Question

A circular loop of wire, carrying a current 'I' is lying in the xy-plane with its centre coinciding with the origin. It is subjected to a uniform magnetic field pointing along the +z-axis. The loop will:

• A. move along the x-axis
• B. move along the y-axis
• C. move along the z-axis
• D. remain stationary

Hint:

When considering the motion of a current-carrying conductor in a magnetic field, always check for symmetry and the directions of \( \vec{B} \), \( \vec{dl} \), and the resultant \( \vec{dl} \times \vec{B} \). Symmetry often leads to cancellation of forces, especially in uniform fields.

Answer 1

The Correct Option is D

Step 1: Analyzing the forces on the loop.
A current-carrying loop in a magnetic field experiences a force given by \( \vec{F} = I(\vec{dl} \times \vec{B}) \), where \( \vec{dl} \) is an element of the loop and \( \vec{B} \) is the magnetic field. In this scenario, the magnetic field \( \vec{B} \) is uniform and points along the +z-axis, and the loop lies in the xy-plane. Step 2: Calculating the net force.
Since the loop is symmetrical and the field is uniform, the forces on opposite sides of the loop will be equal in magnitude but opposite in direction, leading to a cancellation of all horizontal (x and y directions) forces.
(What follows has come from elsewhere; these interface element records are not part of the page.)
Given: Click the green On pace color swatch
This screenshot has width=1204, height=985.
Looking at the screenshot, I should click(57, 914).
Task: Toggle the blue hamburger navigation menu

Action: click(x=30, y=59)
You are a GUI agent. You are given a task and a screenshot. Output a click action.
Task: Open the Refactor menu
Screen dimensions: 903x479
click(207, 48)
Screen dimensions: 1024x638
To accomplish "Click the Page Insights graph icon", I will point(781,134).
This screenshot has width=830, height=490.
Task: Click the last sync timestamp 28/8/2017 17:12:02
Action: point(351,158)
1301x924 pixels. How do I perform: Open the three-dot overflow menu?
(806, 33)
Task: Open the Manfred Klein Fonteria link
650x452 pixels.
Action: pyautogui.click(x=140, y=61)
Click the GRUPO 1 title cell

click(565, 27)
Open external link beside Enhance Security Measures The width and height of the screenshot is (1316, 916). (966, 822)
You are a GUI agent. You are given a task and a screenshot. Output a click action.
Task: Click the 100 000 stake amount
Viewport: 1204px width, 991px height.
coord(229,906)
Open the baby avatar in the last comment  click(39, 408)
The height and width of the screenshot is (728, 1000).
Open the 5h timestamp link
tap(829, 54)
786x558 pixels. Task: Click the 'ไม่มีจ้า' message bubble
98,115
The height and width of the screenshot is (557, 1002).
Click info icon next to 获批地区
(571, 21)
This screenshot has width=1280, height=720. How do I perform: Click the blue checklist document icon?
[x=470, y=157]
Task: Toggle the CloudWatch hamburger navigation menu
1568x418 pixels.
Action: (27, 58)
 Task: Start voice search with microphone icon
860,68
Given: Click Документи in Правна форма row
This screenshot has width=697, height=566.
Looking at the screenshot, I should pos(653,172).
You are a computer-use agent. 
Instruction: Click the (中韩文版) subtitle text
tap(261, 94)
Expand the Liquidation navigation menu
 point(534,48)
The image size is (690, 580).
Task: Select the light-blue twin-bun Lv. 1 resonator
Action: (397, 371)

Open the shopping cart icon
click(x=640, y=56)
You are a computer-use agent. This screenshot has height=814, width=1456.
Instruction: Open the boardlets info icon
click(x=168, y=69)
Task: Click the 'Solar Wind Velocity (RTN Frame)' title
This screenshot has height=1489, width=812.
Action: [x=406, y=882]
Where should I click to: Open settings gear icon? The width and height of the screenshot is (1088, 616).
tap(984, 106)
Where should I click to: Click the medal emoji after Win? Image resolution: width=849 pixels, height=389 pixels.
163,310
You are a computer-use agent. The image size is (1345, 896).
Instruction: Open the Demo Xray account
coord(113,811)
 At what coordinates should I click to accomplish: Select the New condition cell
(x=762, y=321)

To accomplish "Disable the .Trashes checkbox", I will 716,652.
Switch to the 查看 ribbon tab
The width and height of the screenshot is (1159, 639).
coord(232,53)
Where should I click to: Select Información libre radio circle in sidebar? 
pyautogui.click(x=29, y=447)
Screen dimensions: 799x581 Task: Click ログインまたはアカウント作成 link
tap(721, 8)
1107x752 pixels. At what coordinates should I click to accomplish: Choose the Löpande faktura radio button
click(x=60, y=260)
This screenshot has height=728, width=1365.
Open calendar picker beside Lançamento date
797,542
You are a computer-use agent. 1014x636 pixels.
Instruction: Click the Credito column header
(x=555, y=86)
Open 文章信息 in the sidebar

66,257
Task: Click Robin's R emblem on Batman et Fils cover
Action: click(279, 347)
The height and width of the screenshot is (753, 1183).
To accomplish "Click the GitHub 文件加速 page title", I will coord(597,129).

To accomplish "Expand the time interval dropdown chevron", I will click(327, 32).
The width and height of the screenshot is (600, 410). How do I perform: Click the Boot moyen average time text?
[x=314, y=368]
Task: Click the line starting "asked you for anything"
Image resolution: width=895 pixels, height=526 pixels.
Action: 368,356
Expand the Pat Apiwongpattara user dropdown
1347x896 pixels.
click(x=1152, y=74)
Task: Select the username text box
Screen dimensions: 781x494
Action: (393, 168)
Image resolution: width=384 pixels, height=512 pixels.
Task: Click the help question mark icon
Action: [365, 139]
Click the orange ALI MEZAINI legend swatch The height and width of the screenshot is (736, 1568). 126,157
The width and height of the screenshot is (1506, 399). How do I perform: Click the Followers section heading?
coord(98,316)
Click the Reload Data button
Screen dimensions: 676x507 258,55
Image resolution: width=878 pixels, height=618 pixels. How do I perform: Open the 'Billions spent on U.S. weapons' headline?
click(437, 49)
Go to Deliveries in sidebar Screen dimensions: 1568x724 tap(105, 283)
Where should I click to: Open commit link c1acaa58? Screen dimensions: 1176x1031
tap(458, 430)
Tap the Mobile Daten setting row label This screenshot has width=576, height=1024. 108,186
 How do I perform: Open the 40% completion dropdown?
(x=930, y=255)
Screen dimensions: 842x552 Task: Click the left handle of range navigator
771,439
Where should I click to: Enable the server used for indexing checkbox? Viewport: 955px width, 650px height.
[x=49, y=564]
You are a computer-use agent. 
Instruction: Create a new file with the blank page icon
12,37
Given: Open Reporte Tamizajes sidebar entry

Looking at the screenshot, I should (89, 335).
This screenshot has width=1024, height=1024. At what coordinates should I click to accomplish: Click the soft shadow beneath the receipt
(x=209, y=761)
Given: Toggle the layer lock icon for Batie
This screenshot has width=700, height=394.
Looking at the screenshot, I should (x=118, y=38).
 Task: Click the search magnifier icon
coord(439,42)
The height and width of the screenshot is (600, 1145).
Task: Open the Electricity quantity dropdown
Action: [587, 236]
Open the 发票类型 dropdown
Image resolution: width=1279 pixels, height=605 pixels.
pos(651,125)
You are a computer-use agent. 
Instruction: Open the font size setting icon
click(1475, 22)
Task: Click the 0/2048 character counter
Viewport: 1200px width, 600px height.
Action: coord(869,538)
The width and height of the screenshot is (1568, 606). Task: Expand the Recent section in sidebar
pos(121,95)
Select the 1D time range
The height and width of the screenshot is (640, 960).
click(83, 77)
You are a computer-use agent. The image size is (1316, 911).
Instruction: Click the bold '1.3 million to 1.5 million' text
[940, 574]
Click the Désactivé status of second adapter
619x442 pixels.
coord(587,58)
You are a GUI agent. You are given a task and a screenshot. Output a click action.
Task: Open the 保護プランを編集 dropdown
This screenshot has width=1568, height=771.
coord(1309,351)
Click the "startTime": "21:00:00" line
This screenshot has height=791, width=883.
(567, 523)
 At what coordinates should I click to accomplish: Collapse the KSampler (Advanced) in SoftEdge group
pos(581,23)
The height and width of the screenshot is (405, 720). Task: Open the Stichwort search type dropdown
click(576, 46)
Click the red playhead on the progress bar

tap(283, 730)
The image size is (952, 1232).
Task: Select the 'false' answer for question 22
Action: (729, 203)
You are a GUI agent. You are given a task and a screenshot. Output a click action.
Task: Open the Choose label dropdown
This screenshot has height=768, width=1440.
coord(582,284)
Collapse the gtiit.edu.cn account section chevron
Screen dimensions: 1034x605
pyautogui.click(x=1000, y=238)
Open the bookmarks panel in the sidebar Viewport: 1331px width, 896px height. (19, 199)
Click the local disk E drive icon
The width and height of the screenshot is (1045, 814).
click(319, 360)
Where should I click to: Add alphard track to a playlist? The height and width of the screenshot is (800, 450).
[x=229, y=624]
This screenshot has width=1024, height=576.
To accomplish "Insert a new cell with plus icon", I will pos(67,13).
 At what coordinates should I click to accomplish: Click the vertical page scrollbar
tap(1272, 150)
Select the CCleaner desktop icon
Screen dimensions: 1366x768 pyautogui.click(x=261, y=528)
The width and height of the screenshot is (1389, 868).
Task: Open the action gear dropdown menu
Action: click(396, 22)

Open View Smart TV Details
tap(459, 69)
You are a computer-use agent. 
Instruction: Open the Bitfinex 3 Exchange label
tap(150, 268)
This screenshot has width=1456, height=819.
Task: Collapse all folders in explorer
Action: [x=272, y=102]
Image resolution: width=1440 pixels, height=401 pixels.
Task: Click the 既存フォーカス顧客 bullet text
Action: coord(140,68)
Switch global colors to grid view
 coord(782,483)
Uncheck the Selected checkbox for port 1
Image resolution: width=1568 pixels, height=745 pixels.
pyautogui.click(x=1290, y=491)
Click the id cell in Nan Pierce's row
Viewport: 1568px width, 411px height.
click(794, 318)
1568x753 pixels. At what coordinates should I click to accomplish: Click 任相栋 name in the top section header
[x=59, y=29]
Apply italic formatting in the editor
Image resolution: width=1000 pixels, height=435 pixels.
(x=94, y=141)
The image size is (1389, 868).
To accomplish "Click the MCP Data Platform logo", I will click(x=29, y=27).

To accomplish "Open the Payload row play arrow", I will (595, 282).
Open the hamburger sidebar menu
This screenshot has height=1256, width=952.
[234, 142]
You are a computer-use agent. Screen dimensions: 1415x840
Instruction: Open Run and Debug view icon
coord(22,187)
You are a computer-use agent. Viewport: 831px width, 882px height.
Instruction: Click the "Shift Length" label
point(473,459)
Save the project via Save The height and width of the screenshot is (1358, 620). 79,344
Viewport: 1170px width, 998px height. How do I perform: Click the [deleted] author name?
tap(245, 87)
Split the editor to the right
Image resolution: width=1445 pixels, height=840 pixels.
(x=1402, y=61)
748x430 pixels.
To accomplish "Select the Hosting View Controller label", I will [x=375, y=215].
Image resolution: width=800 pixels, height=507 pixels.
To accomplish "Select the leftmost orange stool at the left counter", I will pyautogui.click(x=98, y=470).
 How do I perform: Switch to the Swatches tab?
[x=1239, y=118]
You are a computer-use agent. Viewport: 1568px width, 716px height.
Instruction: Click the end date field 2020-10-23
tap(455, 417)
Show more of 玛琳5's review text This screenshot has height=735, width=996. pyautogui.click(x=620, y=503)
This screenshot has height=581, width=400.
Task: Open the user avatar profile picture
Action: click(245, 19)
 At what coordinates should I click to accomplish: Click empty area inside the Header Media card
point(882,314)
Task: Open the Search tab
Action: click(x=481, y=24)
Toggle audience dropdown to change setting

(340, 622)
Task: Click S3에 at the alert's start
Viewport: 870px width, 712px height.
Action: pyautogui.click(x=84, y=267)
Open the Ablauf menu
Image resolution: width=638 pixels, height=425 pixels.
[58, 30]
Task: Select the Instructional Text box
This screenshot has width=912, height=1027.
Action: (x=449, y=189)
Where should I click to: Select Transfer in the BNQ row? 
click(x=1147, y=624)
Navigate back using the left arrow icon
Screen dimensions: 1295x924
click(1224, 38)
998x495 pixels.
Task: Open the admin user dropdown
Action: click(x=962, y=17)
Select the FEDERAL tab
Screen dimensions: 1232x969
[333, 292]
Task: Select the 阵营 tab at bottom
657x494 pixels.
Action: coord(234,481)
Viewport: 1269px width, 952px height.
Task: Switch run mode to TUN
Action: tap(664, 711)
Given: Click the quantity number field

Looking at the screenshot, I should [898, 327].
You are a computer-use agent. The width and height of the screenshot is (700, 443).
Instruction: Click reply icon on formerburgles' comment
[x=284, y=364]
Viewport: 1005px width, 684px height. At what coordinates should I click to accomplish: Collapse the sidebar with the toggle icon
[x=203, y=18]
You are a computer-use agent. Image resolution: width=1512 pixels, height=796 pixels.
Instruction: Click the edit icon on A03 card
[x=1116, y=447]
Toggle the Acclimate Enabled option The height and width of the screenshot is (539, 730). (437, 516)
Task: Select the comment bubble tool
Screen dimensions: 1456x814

The vertical (z-axis) force components also cancel out due to the symmetry and the orientation of the magnetic field and current direction. Step 3: Determining the resultant motion.
With all forces canceling out, there is no resultant force on the loop. Additionally, if there is no additional torque acting to tilt or twist the loop out of the xy-plane, the loop will not experience any translational or rotational motion.